Observational study of patients undergoing surgery for gastric or oesophageal cancer with or without neoadjuvant chemo-radiotherapy between 2010 and 2014 (presumably at Royal Marsden Hospital / St Mary’s Hospital, London – not stated but based on authors’ affiliations)

Data collected on preoperative clinical stage, postoperative pathological stage, postoperative respiratory complications, all-cause mortality and mortality due to disease recurrence.

Subjects

81 patients assessed through the Perioperative Enhanced Recovery Protocol between 2010 and 2014.  All patients underwent either ISWT or CPET (or both).

Intervention

Observational study – no intervention.

Outcomes

  • Assessment of the utility of the ISWT and CPET for determination of postoperative respiratory complications and mortality.
  • ISWT score of 350m or above.
  • CPET values: AT 11 or above and VO2 Max 14ml/kg/min or above.

Results

  • 73 of 81 patients (90%) had both ISWT and CPET assessment.
  • No correlation between single time point ISWT or CPET results and postoperative respiratory complications.
  • A subset of patients (45) had ISWT both before and after chemoradiotherapy and of these, those who achieved a >10% increase in score were noted to have a reduced incidence of postoperative respiratory complications (19% in those whose ISWT score improved >10% vs 45% in those whose score remained within 10% of their pre-chemoradiotherapy score or whose score reduced by >10%).
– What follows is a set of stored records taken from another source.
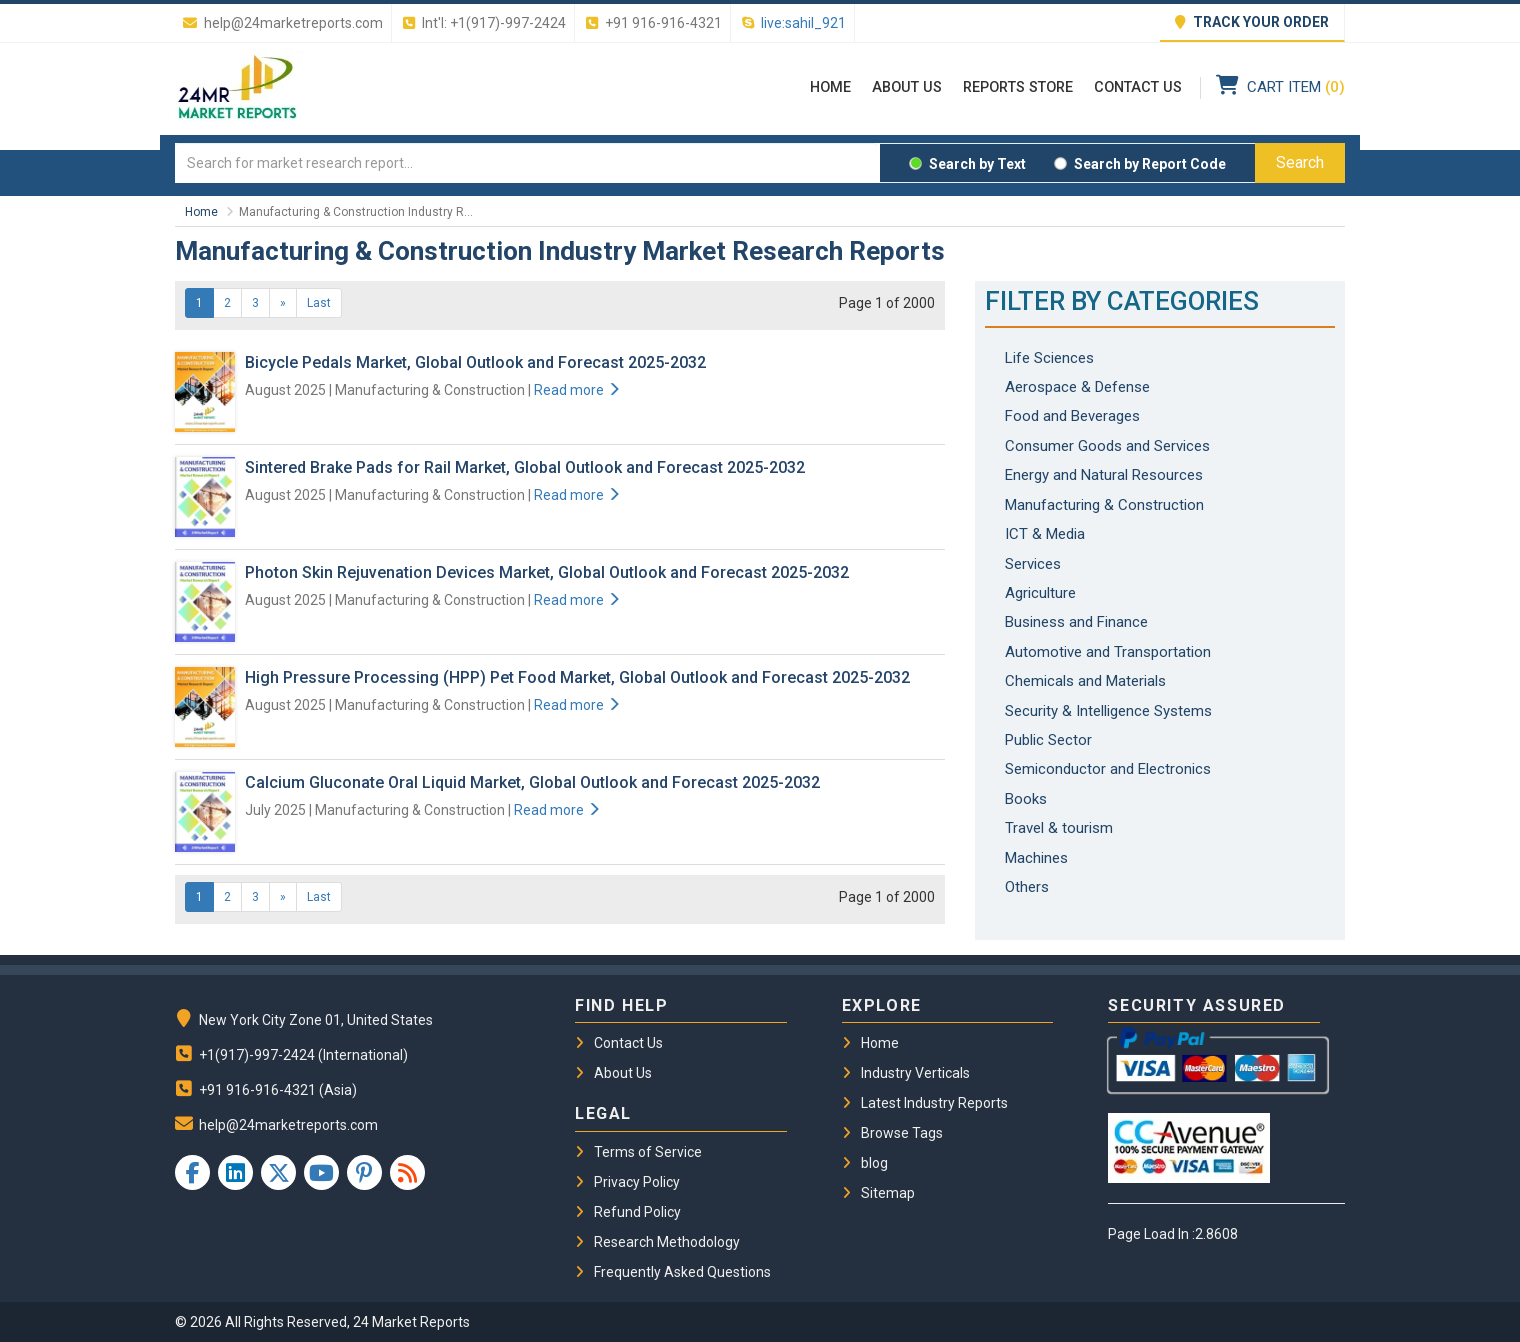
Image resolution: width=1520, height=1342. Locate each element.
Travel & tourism (1059, 828)
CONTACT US (1138, 87)
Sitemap (888, 1193)
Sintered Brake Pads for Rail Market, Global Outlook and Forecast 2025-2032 (525, 467)
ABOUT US (907, 87)
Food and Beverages (1072, 416)
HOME (830, 87)
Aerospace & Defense (1077, 387)
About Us (623, 1073)
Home (201, 212)
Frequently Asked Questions (682, 1272)
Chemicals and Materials (1085, 681)
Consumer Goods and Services (1107, 446)
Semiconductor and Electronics (1108, 769)
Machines (1036, 858)
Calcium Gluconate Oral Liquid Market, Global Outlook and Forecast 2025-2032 (532, 782)
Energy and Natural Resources (1104, 475)
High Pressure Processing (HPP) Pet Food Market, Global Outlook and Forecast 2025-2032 (577, 677)
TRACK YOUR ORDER (1252, 22)
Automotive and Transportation (1108, 652)
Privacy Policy (637, 1182)
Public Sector (1048, 740)
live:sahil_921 (803, 23)
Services (1033, 564)
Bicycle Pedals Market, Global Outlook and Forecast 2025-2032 (475, 362)
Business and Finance (1076, 622)
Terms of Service (648, 1152)
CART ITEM (1280, 87)
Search (1300, 162)
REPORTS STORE (1018, 87)
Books (1026, 799)
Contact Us (628, 1043)
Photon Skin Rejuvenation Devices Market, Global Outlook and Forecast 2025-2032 (547, 572)
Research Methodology (667, 1242)
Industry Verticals (915, 1073)
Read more (577, 390)
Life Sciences (1049, 358)
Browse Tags (902, 1133)
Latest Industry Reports (934, 1103)
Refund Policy (637, 1212)
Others (1027, 887)
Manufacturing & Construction (1104, 505)
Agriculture (1040, 593)
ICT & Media (1045, 534)
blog (874, 1163)
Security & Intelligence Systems (1108, 711)
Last (319, 303)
This did not reach statistical significance (p = 0.08).  There was no correlation between such improvement in ISWT score and overall mortality.
  • All cause mortality and mortality due to disease recurrence correlates strongly (p < 0.001) with ISWT score ≥350m, AT ≥11 and VO2 Max ≥14 (Median survival with ISWT <350m or VO2 Max <14 was 20 months vs >5 years. Median survival with AT <11 21 months vs >5 years.)

Conclusions

ISWT assessment before and after chemotherapy is indicated and a reduction in score indicative of deconditioning, should trigger patient-specific exercise-based intervention.  CPET, being considerably more complicated and expensive, should be reserved for cases with established cardiopulmonary comorbidities.

Strengths

  • Goals and methods clearly defined.
  • Negative results reported.
  • Recognition of limitations of current study.

Weaknesses

  • Observational study therefore no case-control analysis.
  • Small sample size, especially for those undergoing ISWT before and after neoadjuvant chemoradiotherapy leading to underpowered statistical analysis.
  • The concurrent study being performed by the authors assessing the introduction of patient-specific exercise-based prehabilitation appears to have preceded the results of this study and may introduce bias into the analysis and conclusions.

Implications

ISWT may be a cheaper, less complicated method of determining cardiopulmonary fitness prior to surgery for gastric or oesophageal cancer and may be of use in guiding the multidisciplinary team in determining the best course of action for a given patient (surgery or conservative management).

Potential for impact

The use the ISWT, a cheaper, simpler assessment of cardiopulmonary fitness versus CPET is attractive as long as this can reasonably be used to guide treatment options.  The use of CPET still has its place based on the results of this study.